Discipline And Performance
The conclusion of an employee’s probationary period is often the first discussion an employer has with their employee regarding their job performance. This is a critical time to assess the suitability of the employee for the job and consider whether retention is an option. However, caution must be exercised as that assessment may not be as straightforward as an employer may believe. First, the idea that the employee is on probation and must prove themselves upon being hired is something that must be expressly agreed to by the employee. It is not automatic that an employee is on probation at the start of their employment and can simply be let go at the end of that period.
While legislation indicates that notice is not required for employees that have been employed for three months or less, the common law approach towards the employee is slightly different to this “probationary” period. Employees must at least be given a fair chance at proving themselves during the probationary period. Employers must establish that the employee was given a reasonable opportunity to demonstrate their suitability for the job, that the employer determined the employee was not suitable for the job and that the decision was based on an honest, fair and reasonable assessment as to suitability. This assessment includes not only “…job skills but performance, character, judgment, compatibility, reliability and future with the employer.”
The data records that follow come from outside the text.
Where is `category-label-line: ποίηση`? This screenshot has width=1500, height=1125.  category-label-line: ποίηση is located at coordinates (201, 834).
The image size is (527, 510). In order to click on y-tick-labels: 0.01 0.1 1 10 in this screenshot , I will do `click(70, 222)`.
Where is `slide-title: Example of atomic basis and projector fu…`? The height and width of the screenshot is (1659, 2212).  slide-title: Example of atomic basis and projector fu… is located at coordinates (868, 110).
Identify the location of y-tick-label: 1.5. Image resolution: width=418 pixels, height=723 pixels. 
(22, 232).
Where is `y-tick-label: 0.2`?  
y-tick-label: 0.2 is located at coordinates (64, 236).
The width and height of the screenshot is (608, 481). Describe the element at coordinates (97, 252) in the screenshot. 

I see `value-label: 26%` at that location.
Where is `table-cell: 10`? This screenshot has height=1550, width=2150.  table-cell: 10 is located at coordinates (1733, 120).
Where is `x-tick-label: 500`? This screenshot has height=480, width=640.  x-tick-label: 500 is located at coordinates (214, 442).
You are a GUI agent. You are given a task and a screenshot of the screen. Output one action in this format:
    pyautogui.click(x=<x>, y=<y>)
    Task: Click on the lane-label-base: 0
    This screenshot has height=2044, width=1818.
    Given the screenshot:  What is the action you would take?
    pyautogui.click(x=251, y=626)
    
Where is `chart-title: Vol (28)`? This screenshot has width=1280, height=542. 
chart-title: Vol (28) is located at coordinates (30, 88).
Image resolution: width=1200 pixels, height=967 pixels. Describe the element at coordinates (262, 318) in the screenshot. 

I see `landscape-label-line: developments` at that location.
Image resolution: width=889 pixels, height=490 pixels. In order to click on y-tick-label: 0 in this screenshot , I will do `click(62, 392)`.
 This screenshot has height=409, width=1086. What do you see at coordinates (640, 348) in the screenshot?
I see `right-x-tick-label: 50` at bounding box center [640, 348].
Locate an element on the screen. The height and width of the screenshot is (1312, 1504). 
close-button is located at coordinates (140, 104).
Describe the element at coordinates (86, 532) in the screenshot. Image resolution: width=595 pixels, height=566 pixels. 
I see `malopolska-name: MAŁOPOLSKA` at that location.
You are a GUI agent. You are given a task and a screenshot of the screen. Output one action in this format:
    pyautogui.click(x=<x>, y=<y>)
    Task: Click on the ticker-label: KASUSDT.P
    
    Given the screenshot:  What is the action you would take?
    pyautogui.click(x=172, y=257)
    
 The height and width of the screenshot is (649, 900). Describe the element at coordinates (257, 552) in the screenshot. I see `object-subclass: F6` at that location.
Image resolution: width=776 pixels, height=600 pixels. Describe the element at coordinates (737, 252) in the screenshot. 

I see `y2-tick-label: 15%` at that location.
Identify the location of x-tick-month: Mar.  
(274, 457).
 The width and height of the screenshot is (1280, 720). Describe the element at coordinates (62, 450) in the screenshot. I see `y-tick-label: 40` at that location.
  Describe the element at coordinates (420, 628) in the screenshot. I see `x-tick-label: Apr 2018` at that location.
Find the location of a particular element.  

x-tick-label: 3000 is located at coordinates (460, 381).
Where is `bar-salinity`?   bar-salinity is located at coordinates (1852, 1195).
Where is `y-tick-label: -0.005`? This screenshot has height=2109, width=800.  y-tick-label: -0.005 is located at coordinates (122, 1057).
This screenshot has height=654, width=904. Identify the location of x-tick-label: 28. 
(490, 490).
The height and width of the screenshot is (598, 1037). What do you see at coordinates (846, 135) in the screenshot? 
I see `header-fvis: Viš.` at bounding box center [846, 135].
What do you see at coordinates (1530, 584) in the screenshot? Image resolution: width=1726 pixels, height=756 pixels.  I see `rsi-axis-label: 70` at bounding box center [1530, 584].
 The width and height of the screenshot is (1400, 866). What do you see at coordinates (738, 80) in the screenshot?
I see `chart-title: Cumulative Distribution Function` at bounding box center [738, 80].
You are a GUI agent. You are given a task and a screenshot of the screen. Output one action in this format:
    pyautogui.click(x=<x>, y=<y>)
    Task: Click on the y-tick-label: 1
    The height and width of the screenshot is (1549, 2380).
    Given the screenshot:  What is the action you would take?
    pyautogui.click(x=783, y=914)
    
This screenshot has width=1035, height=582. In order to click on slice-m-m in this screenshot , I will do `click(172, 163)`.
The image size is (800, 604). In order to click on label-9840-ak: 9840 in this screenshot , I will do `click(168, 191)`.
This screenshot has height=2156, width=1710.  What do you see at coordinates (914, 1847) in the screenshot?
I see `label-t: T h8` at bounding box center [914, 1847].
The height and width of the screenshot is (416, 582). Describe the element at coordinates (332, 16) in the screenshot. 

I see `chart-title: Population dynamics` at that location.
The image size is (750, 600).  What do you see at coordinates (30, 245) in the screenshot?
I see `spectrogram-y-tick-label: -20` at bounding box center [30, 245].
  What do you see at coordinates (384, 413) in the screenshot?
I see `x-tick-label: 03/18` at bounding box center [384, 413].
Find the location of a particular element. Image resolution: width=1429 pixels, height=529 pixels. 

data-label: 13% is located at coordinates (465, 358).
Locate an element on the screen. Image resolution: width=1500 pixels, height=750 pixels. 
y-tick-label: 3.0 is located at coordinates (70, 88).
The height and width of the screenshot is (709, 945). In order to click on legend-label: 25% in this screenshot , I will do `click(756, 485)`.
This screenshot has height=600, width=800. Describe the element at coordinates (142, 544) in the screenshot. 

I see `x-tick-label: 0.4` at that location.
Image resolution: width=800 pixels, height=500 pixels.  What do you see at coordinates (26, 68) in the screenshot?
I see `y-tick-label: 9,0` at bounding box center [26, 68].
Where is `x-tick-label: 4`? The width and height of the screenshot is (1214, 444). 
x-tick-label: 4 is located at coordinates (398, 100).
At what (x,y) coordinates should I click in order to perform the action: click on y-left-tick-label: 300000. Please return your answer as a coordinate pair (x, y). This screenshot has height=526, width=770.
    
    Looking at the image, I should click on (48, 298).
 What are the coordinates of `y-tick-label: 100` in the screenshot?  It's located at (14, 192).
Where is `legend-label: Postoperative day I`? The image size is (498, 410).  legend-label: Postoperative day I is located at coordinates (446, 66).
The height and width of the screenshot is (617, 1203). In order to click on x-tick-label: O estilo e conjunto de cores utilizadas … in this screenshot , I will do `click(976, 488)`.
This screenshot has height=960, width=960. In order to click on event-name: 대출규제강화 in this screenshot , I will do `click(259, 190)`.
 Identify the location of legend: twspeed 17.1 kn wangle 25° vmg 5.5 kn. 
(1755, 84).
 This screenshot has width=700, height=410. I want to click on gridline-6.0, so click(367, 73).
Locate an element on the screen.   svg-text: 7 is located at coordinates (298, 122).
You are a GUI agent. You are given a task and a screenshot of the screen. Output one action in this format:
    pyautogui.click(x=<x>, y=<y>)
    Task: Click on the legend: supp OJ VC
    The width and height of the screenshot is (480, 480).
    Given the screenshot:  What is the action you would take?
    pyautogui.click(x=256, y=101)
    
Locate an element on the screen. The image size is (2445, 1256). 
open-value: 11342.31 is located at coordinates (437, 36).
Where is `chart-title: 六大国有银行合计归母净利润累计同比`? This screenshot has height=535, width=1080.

As such, before terminating an employee who is on probation or whose probationary period is ending shortly, consideration must be given as to whether the employee was given a fair chance to succeed. If they have not, there is a chance the employee is entitled to reasonable notice calculated using the probationary period of time. Further, clauses which purport to limit the amount of reasonable notice to be paid in a probationary situation must be very explicit and clear in their intent.
Once the employee has passed the probationary period, assuming there was such an explicit arrangement, and is hired as a permanent employee, an employer should ensure it has processes and procedure for measuring and recording ongoing employee performance. Such protocols may be used to establish just cause later on or a due diligence defence for certain causes of action.
First, before instituting performance management for an incident or behaviour, the employer should ensure that the conduct was not due to a protected ground under the Alberta Human Rights Act. For example, perhaps the misconduct was really due to an employee’s addiction issues or a disability. In these cases, the employer may owe duties of accommodation to the employee or support in some other fashion.
Second, if it is determined a protected ground is not the cause for the misconduct and the employee is deserving of sanction, many employers engage a system of progressive discipline and performance management to document any escalating behaviours and events. A progressive discipline approach also allows employees to be given feedback along the way and the opportunity to correct any offending behaviours. In some cases, the courts may find that an employer was more or less obligated to employ some form of progressive discipline before resorting to termination for cause. In Hussey v. Bell Canada, the employee habitually did not start her work on time and she was eventually terminated. The court found that the employer had displayed a cavalier attitude to the punctuality issue (it only issued one warning letter) and did not take adequate steps to remedy the situation before terminating the employee. The Court found that the “…the concept of progressive discipline requires a great deal more than the delivery of one letter of warning.”
In almost all performance management plans, the employer should make it clear at each step what exactly the issue is that is the subject of complaint, what the requirements of the employee are in their job, what supports might be offered to meet expectations and finally, what the consequences will be for continued failure to meet the expectations. The final warning letter will typically cover the history of the misconduct and outline the most recent issue in some detail. Again, in the case of a protected ground, more consideration is required as to what might be appropriate.
Employers are well advised to consider the performance of their employees in the context of progressive discipline and performance management. In addition to providing valuable feedback to employees, it might also be necessary to establish a basis for a just cause dismissal in many cases.